In some ways, things in sport are cyclical. Unless of course there happens to be an all-dominating force at the head of affairs. Manchester United in the early years of the Premiership, Dublin currently in Gaelic football, Willie Mullins in National Hunt racing. Now read on…
Examine rugby through that lens and you get both sides of the coin mentioned above. From an Irish perspective at least. It began with Ulster making the breakthrough on the European stage. Followed by Munster – only after they’d endured years of heartache beforehand. Connacht came back from near oblivion not all that long ago and earned their deserved day in the sun winning the PRO12 – as it was then – but, by and large, the last decade and a half from an Irish and European perspective.
Teams like the admirable Exeter Chiefs and bankrolled, scandalised Saracens and indeed Wasps have put more of an imprint on things in recent years, but there is nothing to suggest there has been or will be any significant diminishment in the Leinster output any time soon.
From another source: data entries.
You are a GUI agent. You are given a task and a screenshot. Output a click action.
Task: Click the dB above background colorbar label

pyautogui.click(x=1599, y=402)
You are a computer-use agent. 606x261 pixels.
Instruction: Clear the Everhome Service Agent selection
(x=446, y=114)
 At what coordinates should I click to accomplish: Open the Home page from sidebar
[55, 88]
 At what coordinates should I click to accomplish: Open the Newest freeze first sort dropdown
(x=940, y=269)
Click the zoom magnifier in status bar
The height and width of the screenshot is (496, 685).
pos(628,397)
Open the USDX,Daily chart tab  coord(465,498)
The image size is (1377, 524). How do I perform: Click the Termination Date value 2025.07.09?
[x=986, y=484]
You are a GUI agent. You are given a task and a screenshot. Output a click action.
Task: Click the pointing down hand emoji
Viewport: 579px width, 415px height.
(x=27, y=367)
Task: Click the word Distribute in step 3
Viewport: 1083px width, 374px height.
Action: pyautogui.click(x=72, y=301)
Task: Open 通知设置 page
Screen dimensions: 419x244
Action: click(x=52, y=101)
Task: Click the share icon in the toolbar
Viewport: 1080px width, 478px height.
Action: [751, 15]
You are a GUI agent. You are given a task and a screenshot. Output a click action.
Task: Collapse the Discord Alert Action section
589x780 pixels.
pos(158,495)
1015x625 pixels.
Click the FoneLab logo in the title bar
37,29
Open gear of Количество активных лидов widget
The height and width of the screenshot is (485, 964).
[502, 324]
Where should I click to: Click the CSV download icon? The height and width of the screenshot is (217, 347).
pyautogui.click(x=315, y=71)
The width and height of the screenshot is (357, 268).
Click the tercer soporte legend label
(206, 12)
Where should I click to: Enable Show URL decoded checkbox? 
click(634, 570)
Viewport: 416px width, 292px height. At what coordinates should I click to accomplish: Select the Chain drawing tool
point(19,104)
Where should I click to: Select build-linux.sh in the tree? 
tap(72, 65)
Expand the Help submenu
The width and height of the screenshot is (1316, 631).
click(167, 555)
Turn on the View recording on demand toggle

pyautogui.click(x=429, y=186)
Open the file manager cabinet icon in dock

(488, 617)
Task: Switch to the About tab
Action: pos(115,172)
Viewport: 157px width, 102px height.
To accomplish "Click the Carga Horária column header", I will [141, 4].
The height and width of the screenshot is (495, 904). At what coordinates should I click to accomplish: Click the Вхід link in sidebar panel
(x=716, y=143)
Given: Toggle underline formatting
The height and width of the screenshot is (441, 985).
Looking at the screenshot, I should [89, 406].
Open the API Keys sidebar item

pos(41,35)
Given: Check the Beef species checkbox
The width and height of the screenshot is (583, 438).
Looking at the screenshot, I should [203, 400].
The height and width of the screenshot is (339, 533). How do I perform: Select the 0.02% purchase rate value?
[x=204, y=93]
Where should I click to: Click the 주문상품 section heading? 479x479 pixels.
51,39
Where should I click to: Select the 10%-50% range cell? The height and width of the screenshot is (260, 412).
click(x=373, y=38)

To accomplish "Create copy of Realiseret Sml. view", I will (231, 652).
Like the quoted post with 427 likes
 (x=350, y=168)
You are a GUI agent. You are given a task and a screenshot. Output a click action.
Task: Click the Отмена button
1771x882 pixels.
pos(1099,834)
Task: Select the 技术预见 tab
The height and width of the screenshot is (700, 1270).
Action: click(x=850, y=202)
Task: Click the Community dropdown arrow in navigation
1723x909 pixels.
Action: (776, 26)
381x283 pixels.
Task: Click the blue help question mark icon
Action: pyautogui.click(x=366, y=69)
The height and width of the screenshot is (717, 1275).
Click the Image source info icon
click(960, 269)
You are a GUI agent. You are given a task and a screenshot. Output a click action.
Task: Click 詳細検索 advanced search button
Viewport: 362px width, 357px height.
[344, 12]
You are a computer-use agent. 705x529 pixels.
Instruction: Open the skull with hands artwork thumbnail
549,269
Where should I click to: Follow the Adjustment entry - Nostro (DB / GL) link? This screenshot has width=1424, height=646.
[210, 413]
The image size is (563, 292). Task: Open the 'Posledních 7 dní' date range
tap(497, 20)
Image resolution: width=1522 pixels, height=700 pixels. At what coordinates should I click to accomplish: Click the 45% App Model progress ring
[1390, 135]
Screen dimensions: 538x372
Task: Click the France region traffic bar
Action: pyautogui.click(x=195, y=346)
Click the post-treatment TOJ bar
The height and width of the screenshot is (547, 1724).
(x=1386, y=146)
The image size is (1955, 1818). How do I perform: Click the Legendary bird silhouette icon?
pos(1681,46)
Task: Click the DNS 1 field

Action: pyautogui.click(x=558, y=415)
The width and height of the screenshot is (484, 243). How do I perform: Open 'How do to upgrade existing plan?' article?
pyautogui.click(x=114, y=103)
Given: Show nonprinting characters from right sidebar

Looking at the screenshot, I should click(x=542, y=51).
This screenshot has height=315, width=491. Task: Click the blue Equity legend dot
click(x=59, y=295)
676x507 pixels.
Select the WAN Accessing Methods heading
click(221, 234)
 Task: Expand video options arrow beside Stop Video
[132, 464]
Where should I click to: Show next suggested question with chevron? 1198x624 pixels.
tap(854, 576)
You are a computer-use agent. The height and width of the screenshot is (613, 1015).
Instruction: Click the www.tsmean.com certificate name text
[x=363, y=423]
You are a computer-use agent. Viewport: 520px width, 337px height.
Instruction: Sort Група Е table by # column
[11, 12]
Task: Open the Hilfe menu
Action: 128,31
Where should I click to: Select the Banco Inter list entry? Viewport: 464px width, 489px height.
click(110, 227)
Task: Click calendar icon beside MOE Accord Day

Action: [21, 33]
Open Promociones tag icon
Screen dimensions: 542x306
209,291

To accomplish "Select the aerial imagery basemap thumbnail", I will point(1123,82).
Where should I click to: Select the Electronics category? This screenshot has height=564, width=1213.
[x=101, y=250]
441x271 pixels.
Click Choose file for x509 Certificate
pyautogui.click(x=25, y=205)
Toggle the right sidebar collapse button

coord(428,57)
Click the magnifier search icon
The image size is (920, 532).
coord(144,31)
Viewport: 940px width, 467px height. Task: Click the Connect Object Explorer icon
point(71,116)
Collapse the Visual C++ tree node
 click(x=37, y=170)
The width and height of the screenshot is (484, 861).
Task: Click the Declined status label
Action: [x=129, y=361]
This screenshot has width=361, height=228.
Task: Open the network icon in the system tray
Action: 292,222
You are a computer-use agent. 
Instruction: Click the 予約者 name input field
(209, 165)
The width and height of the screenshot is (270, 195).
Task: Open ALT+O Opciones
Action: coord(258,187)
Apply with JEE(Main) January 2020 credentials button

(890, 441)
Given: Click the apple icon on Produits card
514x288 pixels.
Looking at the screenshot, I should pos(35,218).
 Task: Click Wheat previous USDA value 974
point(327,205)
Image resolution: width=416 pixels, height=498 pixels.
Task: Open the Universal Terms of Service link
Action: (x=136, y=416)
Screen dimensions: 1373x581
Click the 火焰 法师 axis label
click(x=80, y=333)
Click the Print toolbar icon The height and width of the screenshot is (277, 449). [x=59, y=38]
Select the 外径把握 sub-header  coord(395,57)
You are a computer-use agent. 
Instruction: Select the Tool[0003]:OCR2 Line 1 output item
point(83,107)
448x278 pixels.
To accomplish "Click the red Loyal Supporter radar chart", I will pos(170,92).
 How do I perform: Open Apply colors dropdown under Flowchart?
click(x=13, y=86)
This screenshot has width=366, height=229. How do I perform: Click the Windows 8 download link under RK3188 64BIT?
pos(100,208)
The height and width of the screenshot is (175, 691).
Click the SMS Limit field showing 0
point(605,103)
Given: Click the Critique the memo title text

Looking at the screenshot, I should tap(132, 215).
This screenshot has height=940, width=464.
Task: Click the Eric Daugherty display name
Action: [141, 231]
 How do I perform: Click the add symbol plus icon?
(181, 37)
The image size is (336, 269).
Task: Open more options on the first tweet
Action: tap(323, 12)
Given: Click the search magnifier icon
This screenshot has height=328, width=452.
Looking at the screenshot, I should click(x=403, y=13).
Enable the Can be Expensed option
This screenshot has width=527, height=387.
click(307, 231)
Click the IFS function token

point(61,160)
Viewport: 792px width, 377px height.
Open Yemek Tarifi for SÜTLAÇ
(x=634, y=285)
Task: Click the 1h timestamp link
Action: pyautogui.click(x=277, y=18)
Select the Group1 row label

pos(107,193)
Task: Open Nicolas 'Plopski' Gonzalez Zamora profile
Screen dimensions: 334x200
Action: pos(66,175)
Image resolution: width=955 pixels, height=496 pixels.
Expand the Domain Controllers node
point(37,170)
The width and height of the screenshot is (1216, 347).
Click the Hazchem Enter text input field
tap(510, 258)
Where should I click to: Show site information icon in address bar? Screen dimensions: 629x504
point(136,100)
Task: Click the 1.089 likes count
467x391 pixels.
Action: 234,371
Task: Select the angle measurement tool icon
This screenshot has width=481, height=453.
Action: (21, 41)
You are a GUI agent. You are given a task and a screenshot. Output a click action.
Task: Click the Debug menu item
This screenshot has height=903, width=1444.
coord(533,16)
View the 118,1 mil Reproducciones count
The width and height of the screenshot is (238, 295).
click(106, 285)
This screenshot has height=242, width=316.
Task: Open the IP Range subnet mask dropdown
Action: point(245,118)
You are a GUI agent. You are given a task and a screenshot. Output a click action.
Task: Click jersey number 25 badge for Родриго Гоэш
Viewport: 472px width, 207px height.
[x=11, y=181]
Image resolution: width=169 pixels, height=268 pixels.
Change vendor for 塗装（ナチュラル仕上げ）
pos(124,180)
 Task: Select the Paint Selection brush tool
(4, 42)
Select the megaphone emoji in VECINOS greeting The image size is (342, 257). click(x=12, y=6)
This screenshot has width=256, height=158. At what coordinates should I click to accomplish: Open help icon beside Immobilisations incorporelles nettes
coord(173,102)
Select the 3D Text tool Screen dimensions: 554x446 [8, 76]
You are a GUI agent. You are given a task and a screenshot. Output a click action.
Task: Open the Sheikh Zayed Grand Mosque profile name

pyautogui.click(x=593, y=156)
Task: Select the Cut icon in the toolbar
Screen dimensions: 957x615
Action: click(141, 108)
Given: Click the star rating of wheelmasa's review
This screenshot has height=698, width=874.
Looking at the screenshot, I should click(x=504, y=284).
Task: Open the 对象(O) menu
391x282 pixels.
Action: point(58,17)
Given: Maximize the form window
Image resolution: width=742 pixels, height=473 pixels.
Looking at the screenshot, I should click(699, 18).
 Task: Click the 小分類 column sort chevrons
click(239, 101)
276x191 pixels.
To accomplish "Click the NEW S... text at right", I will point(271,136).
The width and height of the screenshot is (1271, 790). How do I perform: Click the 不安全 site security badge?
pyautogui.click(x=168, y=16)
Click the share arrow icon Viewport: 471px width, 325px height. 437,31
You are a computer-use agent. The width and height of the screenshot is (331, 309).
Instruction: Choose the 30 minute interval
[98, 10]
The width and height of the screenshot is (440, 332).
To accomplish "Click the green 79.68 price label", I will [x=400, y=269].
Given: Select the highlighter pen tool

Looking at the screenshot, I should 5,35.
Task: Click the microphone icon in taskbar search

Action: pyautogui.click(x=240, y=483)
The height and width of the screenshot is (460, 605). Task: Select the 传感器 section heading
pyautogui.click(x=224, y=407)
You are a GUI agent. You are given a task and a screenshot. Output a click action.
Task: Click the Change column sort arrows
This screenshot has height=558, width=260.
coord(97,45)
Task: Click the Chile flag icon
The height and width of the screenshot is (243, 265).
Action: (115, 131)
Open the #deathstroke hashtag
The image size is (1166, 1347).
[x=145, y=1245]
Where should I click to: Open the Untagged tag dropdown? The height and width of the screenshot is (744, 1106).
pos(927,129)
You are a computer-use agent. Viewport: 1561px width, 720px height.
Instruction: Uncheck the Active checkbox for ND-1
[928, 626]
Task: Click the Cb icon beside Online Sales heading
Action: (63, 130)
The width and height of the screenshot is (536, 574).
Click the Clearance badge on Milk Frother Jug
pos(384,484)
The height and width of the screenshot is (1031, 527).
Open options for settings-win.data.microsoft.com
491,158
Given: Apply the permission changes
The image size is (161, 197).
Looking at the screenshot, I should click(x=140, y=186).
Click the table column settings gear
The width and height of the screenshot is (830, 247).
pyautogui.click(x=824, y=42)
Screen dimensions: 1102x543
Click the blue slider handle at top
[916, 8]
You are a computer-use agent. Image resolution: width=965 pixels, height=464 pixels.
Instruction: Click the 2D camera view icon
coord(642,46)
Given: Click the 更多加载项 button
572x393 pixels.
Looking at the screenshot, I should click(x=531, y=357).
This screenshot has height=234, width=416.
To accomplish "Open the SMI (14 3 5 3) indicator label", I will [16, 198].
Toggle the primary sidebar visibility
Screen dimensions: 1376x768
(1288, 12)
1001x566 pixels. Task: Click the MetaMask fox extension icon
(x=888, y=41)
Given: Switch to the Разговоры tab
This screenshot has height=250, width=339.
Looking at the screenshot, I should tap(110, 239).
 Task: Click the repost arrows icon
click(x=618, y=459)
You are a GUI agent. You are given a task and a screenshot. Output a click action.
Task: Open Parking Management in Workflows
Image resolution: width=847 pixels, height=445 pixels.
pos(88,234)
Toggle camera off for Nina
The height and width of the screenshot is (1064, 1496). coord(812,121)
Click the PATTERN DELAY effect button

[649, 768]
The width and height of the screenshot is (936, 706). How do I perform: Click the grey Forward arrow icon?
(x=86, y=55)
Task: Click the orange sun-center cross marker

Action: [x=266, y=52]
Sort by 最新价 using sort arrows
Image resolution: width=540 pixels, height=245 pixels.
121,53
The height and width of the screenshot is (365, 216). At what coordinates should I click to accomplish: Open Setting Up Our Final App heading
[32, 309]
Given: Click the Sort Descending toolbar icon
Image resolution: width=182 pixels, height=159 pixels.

There are, however, signs that the Shannon tides are starting to murmur again. The Thomond Park outfit haven’t in all honesty, looked like being capable of producing anything major since Anthony Foley’s passing in 2016. In fact, in the humble opinion the last noteworthy performance the men in red delivered was against Glasgow in the days after Axel was laid to rest.
Until most recently, that is. Their overcoming of Harlequins in the opening round of the European Cup would have been positive enough in its own right but there are several other factors which must enter into calculations.
On one hand, it must be acknowledged that the English club are certainly not the force they once were, but, inclinations that Johann Van Graan’s charges had significant forward momentum were handsomely validated when they then traveled to Clermont and pulled ‘A Munster’ so in defiance of logic that either Michael Corcoran’s commentary needs to be enshrined for posterity or a production entitled Miracle Match 2.0 needs to be put in motion post haste because their latest act of escapology might just trump any bit of disaster evasion the have ever managed to pull off in all their years of adventures.
Rugby followers of a certain, more modern vintage might not realise there was a point not all that long ago when Irish victories on French soil were as rare as hen’s teeth. Even though things have improved markedly since those days, victories over there are still not the type of thing one could ever take for granted.
There’s no doubt the Irish rugby psyche has altered, perhaps seismically, since the bad old days, but, conceding a try after 26 seconds would surely put a dent in any teams best laid intentions. Bad as that was, being 28-9 down after less than half an hour would decimate any hope of recovery and turn the day into a damage limitation exercise for most teams. MOST teams.
Munster are not most teams. The striking thing about them in Stade Marcel Michelin was that at no stage did they appear flustered. It was as if the spirits of O’Connell, O’Gara, Foley et al were placing guiding hands on the shoulders of the soldiers in the trenches and pointing them towards the latest gripping chapter in their tome of daring rescue missions.
My sources in the Treaty City tell me there has been an operational rather than cultural shift around the setup. In that Stephen Larkham and Graham Rowntree have put their stamp on the team’s gameplan. And, maybe every bit as significantly, a new leadership group has been established within the squad, revolving around the younger brigade therein.
Both factors were very much in evidence during their latest French expedition. Conor Murray has long been rightly lauded as one of the best scrum halves in world rugby, though there would also been a general acceptance that his efficiency had been at the the very least restricted by a long standing neck injury. However, whether under instruction or of his own volition, what had become a near obsession with box-kicking off the base of the scrum and/or rucks put a further caveat on his effectiveness.
Against Clermont though, the box-kicking appeared to be binned as there was a very obvious and deliberate shift back to the tried and trusted Munster ways of yore – and the proper way for any team to play in my view – keep ball in hand and work through the phases of pick and drive. Granted, there was the odd trademark electrifying line break from Keith earls thrown in for good measure.
For me, mind you, it was the utter dominance of Peter O’Mahony at the lineout and the gargantuan efforts of European Cup newcomer Josh Wycherley at the scrum and breakdown that had Munster DNA coursing through its veins. And all the above without even mentioning CJ Stander doing, well, CJ Stander things!
The beauty of it all is that this was no one-off. Munster, like Leinster, are unbeaten this season so far. How far can they go? To the brave and the faithful nothing is impossible.